Gn. Gede The Series - Pemeriksaan SIMAKSI
<< Cerita sebelumnya
26 Desember 2016
26 Desember 2016
Angkot yang membawa kami berjalan dengan lancar. Hanya butuh waktu sekitar 30 menit untuk menuju basecamp Gunung Putri. Kami sempat berhenti di pasar untuk membeli sayuran seperti bayam, kacang panjang, dan tauge.
Sesampainya di basecamp, kami mulai mempersiapkan diri, mengecek kembali segala perlengkapan. Yang ingin ke toilet, segera ke toilet.
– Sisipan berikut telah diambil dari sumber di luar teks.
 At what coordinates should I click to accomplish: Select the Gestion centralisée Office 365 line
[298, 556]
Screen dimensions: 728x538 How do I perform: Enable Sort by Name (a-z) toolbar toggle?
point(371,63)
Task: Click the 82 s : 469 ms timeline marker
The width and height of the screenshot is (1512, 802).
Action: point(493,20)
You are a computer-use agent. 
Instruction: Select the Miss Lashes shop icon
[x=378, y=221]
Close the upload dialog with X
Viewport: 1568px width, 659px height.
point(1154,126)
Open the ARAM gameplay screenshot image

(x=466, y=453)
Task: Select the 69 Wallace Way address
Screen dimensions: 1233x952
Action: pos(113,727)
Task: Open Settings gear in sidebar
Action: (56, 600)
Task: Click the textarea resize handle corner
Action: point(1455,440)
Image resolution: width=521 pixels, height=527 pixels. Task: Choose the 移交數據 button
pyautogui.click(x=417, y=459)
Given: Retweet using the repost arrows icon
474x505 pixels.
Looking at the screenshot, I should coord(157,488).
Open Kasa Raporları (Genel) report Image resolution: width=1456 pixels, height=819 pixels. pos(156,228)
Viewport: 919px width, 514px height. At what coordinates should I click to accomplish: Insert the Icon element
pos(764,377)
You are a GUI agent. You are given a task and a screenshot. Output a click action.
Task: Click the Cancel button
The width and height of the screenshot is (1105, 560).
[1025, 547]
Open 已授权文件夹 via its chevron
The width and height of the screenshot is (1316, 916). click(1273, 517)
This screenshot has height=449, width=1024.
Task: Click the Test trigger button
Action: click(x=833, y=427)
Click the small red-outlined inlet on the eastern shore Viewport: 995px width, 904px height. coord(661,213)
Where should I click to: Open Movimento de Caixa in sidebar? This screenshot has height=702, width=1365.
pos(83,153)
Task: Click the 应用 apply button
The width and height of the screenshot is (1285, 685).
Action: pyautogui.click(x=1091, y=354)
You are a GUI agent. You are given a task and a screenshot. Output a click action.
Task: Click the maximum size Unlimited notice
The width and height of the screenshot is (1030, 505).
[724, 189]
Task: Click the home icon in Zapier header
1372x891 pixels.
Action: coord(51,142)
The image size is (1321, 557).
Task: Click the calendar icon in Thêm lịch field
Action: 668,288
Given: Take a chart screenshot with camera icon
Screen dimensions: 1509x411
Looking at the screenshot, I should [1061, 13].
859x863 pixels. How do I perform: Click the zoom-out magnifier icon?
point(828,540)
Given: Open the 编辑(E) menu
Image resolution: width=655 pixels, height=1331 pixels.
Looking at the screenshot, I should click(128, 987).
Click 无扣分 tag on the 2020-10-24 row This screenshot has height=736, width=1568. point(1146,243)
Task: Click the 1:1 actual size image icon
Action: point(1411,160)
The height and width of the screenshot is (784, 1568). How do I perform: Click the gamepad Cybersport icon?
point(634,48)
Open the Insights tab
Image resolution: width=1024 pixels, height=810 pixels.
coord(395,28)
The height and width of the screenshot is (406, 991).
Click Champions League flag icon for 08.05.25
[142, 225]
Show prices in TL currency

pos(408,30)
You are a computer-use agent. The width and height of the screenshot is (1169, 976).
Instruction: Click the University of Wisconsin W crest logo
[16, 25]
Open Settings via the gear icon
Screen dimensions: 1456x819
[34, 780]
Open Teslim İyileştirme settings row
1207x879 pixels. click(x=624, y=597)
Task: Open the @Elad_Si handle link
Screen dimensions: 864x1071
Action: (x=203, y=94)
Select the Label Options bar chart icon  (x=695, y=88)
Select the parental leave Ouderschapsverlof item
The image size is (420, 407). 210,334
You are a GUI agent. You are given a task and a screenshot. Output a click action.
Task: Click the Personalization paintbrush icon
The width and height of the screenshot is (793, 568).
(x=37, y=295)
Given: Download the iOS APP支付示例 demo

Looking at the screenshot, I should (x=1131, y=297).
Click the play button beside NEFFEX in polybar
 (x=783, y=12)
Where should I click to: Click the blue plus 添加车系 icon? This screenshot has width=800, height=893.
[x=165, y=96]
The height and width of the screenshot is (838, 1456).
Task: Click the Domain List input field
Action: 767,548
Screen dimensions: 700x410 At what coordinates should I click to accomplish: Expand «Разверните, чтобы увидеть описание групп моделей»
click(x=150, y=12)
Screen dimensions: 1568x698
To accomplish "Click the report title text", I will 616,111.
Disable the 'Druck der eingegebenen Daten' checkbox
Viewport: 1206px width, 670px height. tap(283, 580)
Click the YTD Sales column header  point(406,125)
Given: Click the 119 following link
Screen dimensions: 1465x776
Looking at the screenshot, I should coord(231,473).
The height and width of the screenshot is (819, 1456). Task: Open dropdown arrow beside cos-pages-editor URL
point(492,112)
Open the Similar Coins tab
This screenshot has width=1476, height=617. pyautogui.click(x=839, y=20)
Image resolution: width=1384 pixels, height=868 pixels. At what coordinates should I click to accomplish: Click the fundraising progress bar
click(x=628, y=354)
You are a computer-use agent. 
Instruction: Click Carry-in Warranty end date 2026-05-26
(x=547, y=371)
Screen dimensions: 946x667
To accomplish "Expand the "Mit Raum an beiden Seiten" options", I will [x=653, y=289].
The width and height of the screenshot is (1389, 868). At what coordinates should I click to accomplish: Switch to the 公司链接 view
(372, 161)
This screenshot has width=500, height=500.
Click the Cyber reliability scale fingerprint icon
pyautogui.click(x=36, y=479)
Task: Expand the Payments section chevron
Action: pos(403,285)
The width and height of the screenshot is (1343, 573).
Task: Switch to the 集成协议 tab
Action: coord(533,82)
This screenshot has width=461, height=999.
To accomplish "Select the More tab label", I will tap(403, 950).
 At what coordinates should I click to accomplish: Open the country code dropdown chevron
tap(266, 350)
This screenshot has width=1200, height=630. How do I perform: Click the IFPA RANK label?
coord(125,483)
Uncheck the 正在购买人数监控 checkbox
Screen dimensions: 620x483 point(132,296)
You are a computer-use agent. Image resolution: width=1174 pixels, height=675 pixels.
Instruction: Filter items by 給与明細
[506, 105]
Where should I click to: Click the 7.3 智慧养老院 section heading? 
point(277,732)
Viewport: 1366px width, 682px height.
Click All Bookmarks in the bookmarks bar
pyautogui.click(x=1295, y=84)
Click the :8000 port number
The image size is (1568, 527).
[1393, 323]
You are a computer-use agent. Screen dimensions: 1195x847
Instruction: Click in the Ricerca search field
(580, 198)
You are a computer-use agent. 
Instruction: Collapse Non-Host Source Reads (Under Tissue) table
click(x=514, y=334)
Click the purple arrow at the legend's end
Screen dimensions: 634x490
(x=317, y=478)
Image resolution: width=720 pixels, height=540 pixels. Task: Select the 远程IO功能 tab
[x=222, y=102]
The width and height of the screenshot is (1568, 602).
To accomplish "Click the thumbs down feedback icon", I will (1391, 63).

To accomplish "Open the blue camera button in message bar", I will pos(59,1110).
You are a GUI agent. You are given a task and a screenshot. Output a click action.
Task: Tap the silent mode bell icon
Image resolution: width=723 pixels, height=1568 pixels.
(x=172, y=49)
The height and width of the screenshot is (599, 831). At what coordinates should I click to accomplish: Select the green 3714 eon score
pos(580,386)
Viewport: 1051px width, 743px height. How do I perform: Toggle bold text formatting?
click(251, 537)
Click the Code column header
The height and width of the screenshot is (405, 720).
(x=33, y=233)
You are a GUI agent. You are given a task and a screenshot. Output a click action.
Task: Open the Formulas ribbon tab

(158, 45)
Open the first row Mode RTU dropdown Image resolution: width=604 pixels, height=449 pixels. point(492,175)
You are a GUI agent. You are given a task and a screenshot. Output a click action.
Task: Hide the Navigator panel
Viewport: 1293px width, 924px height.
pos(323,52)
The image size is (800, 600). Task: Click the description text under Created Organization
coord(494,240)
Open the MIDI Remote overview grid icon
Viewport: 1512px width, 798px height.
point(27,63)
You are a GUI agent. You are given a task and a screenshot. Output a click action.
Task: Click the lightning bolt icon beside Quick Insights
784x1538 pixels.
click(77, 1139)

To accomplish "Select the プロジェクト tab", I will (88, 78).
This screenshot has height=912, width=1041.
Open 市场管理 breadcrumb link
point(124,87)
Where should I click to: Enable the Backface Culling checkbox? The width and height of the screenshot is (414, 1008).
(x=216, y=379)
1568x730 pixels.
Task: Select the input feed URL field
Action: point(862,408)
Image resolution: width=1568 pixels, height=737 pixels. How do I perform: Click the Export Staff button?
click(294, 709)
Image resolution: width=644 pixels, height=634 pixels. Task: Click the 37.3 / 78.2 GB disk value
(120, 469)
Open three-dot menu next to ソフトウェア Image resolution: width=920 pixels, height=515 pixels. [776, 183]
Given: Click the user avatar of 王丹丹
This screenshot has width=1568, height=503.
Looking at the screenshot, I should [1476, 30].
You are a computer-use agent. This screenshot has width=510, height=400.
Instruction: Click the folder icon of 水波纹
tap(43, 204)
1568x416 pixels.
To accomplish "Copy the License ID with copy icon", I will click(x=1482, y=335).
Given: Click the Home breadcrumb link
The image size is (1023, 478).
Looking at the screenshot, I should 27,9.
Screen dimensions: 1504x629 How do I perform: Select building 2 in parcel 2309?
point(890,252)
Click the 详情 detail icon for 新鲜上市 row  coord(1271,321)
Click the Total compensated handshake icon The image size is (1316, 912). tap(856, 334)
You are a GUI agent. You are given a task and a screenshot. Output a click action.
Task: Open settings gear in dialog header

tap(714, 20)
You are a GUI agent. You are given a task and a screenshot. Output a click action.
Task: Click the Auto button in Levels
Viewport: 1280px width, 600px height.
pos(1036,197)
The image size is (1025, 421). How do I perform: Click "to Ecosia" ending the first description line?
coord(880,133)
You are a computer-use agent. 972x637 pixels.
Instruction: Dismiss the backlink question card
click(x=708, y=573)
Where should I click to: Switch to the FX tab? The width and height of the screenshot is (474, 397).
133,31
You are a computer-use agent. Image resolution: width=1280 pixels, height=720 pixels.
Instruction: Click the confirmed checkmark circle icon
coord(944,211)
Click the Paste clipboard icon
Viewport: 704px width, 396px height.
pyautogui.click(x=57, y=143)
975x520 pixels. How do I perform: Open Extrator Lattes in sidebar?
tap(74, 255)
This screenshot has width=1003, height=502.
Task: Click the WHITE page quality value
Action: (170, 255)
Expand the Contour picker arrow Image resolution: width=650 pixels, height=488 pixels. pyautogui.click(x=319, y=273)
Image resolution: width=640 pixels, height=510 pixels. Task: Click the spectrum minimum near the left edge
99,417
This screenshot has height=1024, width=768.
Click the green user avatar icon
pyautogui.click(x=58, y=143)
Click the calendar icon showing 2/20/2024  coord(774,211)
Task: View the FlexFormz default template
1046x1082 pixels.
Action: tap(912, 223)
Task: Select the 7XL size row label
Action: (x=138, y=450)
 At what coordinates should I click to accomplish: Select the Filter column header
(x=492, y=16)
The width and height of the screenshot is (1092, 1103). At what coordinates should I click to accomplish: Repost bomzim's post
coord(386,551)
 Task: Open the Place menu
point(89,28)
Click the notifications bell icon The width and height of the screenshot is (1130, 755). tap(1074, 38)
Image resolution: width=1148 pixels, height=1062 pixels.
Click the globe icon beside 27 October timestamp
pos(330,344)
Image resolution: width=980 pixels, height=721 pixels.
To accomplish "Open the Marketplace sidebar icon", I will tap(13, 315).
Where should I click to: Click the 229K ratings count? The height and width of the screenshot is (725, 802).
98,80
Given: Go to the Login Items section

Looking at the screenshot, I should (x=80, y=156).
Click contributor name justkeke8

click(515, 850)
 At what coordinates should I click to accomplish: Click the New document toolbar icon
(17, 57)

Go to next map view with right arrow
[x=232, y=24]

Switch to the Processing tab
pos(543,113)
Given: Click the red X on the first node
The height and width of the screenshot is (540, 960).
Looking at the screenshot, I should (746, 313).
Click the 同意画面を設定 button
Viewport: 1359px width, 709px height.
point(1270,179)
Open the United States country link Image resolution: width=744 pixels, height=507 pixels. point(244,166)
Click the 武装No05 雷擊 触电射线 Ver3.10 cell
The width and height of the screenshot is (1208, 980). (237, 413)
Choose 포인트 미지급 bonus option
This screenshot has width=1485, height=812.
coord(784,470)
Sekilas aku melihat papan informasi, pendakian Gn. Gede via Gn. Putri hanya berjarak 6 km. Sekali lagi aku merasakan keraguan; bisakah aku sampai puncak? bagaimana jika keraguan ini justru membuatku celaka? tapi aku bisa apa sekarang? kembali ke Jakarta?
Setelah semua orang siap, dari basecamp kami menuju pos pemeriksaan SIMAKSI (Surat Ijin Masuk Kawasan Konservasi). Pos ini tidak terlalu jauh dari basecamp tapi cukup membuatku kelelahan dan detak jantung mulai meningkat.
Sesampainya di pos SIMAKSI, segala perlengkapan kami dicek.
Sesampainya di pos SIMAKSI, segala perlengkapan kami dicek.
Pemeriksaan SIMAKSI |
"Tidak diperbolehkan membawa barang yang mengandung bahan kimia seperti odol, sabun cuci muka, dan sebagainya. Apakah ada yang membawa?"
Jawab saja "TIDAK", toh bapaknya juga tidak akan mengecek masing-masing tas.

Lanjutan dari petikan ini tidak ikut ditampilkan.